Quoted passage >>
[Start of Attachment]

Question

Graph each inequality. Do not use a calculator. $$y \leq 1-x^{2}$$

Answer

**step1 Identify the Boundary Curve**

To graph the inequality, first, we need to identify the boundary curve. The boundary curve is obtained by replacing the inequality sign with an equality sign.

$$y = 1-x^{2}$$

This equation represents a parabola. Since the coefficient of $$x^2$$ is negative (-1), the parabola opens downwards.

**step2 Find Key Points of the Parabola**

To accurately sketch the parabola, we need to find its vertex and intercepts.

The vertex of a parabola in the form $$y = ax^2 + c$$ is at $$(0, c)$$. In this case, $$c=1$$. So, the vertex is:

$$\text{Vertex} = (0, 1)$$

To find the x-intercepts, set $$y=0$$ and solve for $$x$$.

[End of Attachment]

Recorded information >>
[Start of Attachment]

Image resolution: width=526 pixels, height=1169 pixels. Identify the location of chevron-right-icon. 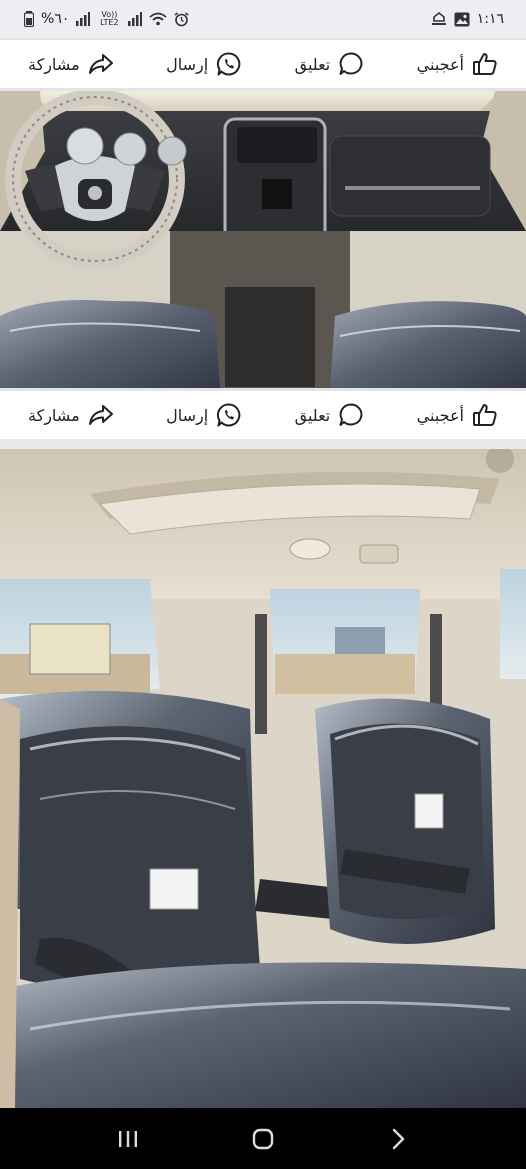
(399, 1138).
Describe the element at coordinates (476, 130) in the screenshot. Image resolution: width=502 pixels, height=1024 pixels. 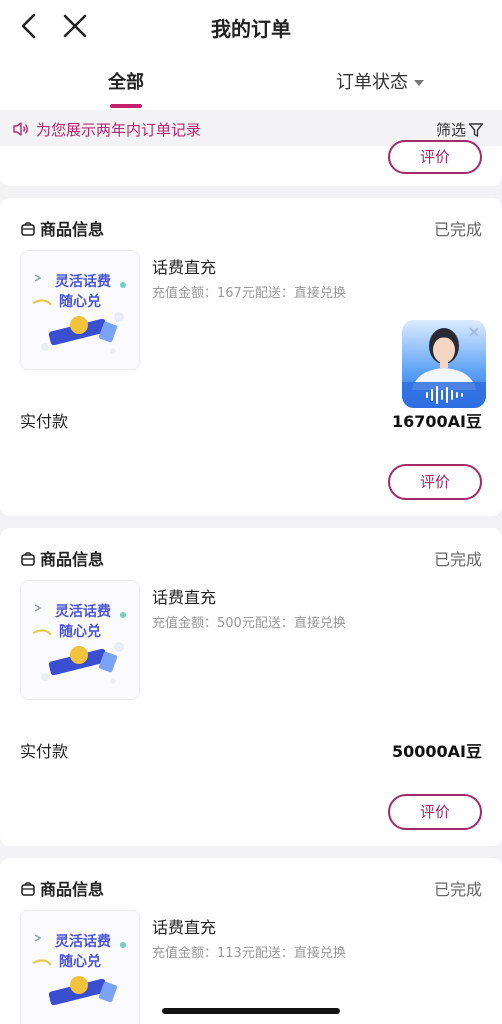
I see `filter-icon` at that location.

[End of Attachment]

Problem details >>
Reproduce the passage of the inequality-graphing solution verbatim, starting at "To graph the" and ending at "an equality sign.".

Problem solution >>
To graph the inequality, first, we need to identify the boundary curve. The boundary curve is obtained by replacing the inequality sign with an equality sign.